**Required actions:**
1/ In the article on sharing pronouns, translate this sentence into Spanish: "It's not a great feeling, particularly for people who identify as trans, non-binary or gender neutral."
2/ Write out the passage of the article on sharing pronouns from "For many people, when" to "exploring their identity.", keeping every word and punctuation mark unchanged.

Co-authored by Kat Frolov (she/her), Shaun Bell (they/them) and Soli Le-Masurier (he/him)

How do you feel when someone gets your name wrong? What about when someone gets your gender pronouns wrong? It’s not a great feeling, particularly for people who identify as trans, non-binary or gender neutral.

For many people, when their gender expression (the way you outwardly express yourself) falls closely within the traditional binary of masculine and feminine, most people assume their pronouns are ‘he/him’ or ‘she/her’. Other people may express their gender in ways that challenge the gender binary. In both of these instances we cannot assume someone’s gender identity or pronouns based on their name, how they dress or what their voice sounds like. So we need to ask. 

This article details some practical tips that can help the UTS community be a safe and welcoming place for everyone. It’s important that we model inclusive practices as they are a way of providing students and staff the space to comfortably identify and introduce themselves. By modelling this practice, we normalise it for all. This can have an immense benefit for students who are affirming or exploring their identity. 

What gender is a chair? If you know, you either grew up speaking or have learned to speak or understand a gendered language. What then if your native language does not assign a gender to every day objects? You would still know how a person wants to identify by a particular gender or an associated noun they describe themselves as.

We all have a pronoun of some sort, be it she/he/they or a genderless term such as “hän” in Finnish. Just like anyone would like others to get their name right, using a correct pronoun is just as important, a mark of respect for identity. And don’t worry if you are not sure. Just like you would ask anyone with a name you may not have heard before how to get it right, you can ask the preferred pronouns of people you meet.

Niina Matthews (she/they), FEIT

6 ways to share your pronouns

1. Verbally

After introducing your name, add “My pronouns are …” and say your pronouns.

**Data shown:**
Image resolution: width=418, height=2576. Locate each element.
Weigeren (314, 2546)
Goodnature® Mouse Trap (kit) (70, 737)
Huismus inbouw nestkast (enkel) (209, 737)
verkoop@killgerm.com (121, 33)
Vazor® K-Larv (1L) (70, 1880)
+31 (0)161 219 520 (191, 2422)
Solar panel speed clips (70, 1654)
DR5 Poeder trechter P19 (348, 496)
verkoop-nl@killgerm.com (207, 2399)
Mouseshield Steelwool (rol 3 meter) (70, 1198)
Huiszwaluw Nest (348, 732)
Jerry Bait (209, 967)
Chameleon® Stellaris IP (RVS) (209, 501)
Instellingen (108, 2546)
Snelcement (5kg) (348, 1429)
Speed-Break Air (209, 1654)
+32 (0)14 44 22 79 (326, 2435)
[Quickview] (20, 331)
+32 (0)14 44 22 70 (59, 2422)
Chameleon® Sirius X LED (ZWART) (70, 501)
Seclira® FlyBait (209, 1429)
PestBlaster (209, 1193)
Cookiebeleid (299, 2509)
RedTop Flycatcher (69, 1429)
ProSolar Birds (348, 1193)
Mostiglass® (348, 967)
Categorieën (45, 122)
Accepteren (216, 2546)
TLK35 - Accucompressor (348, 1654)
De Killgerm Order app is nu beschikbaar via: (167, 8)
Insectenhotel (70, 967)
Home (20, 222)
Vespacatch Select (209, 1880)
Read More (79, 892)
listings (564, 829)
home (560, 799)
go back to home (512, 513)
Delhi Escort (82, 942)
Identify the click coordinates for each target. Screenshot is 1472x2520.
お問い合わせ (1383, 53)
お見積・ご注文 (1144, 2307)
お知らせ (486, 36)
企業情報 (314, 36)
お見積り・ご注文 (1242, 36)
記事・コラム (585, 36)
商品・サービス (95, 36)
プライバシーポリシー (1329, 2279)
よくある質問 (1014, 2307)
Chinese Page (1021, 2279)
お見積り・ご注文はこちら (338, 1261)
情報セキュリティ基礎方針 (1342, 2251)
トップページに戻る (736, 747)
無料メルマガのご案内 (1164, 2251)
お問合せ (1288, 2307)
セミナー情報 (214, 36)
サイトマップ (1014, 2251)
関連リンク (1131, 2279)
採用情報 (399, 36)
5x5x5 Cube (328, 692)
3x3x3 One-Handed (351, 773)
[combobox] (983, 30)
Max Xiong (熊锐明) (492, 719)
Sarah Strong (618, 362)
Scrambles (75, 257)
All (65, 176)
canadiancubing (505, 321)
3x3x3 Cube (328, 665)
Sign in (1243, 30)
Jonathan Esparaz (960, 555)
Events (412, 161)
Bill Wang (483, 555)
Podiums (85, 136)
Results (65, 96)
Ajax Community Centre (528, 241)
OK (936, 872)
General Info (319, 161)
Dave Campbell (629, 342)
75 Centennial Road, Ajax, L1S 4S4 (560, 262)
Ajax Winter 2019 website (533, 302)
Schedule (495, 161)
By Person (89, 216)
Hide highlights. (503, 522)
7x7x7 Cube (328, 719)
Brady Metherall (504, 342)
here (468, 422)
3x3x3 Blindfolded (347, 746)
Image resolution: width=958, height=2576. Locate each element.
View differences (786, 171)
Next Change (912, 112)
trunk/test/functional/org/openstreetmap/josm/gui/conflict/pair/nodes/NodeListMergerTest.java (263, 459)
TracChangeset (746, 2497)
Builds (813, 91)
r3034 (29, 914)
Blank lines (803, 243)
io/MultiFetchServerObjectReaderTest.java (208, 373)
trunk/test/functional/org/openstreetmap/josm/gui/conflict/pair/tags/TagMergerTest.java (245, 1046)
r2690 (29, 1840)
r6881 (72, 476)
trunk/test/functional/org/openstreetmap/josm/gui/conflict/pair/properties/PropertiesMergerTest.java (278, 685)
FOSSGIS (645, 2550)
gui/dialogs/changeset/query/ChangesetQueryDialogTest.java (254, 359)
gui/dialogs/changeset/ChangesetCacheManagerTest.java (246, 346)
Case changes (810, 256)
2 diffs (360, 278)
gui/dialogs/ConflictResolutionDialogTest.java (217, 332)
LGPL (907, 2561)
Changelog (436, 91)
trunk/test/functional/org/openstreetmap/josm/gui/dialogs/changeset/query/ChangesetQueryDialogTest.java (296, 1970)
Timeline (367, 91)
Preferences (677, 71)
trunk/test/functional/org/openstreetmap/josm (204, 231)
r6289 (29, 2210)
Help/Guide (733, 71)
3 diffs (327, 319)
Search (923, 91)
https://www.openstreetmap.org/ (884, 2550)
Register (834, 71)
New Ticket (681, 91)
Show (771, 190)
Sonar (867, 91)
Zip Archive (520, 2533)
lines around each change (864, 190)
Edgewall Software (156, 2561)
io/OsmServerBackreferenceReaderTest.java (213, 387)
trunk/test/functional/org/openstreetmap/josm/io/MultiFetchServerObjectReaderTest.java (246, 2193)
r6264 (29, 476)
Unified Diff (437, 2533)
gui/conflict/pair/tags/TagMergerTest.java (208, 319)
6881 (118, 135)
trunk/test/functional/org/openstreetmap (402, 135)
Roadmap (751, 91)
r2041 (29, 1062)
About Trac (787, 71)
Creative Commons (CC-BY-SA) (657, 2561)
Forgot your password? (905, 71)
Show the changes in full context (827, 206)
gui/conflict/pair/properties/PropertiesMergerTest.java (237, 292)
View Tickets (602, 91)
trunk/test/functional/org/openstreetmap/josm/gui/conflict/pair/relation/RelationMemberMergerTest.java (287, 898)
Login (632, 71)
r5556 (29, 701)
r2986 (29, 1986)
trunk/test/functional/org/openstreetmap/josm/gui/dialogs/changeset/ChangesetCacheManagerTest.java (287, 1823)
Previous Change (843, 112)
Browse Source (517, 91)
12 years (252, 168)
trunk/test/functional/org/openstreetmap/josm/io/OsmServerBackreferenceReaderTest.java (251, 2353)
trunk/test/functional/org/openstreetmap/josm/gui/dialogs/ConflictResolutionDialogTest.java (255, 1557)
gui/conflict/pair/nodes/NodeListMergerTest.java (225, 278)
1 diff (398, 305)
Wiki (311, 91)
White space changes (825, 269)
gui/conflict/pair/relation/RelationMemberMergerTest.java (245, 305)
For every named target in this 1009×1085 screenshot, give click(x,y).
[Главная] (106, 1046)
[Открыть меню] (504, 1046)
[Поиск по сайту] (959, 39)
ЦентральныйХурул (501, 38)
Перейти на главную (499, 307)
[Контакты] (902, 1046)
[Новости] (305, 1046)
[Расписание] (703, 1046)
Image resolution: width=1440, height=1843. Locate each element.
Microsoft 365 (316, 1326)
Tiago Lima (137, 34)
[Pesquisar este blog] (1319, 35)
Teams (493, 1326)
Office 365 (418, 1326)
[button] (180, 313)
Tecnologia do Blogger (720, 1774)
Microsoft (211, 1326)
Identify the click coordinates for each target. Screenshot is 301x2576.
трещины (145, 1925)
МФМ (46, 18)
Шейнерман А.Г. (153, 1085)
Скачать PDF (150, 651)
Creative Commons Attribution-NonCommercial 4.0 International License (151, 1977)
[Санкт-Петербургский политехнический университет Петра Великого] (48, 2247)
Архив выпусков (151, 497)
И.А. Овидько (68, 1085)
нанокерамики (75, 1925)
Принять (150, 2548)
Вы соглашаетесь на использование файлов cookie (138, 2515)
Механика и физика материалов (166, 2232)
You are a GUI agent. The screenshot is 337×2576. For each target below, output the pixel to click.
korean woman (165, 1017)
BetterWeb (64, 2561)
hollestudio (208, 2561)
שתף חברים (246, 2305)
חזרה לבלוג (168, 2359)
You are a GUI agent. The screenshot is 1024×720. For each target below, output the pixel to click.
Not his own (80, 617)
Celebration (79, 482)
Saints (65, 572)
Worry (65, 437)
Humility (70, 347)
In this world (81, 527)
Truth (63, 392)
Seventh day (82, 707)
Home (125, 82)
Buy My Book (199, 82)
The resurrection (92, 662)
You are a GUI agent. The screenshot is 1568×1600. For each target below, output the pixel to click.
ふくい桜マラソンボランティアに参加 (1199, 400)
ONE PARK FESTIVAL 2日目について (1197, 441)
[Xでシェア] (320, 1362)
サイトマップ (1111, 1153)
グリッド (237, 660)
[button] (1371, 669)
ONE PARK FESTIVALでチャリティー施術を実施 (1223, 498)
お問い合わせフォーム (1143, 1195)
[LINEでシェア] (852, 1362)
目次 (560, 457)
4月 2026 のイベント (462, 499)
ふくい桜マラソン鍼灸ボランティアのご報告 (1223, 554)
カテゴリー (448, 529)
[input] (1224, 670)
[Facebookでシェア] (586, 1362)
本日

**Answers provided:**
1/ No es una sensación agradable, sobre todo para las personas que se identifican como trans, no binarias o de género neutro.

2/
For many people, when their gender expression (the way you outwardly express yourself) falls closely within the traditional binary of masculine and feminine, most people assume their pronouns are ‘he/him’ or ‘she/her’. Other people may express their gender in ways that challenge the gender binary. In both of these instances we cannot assume someone’s gender identity or pronouns based on their name, how they dress or what their voice sounds like. So we need to ask. 

This article details some practical tips that can help the UTS community be a safe and welcoming place for everyone. It’s important that we model inclusive practices as they are a way of providing students and staff the space to comfortably identify and introduce themselves. By modelling this practice, we normalise it for all. This can have an immense benefit for students who are affirming or exploring their identity.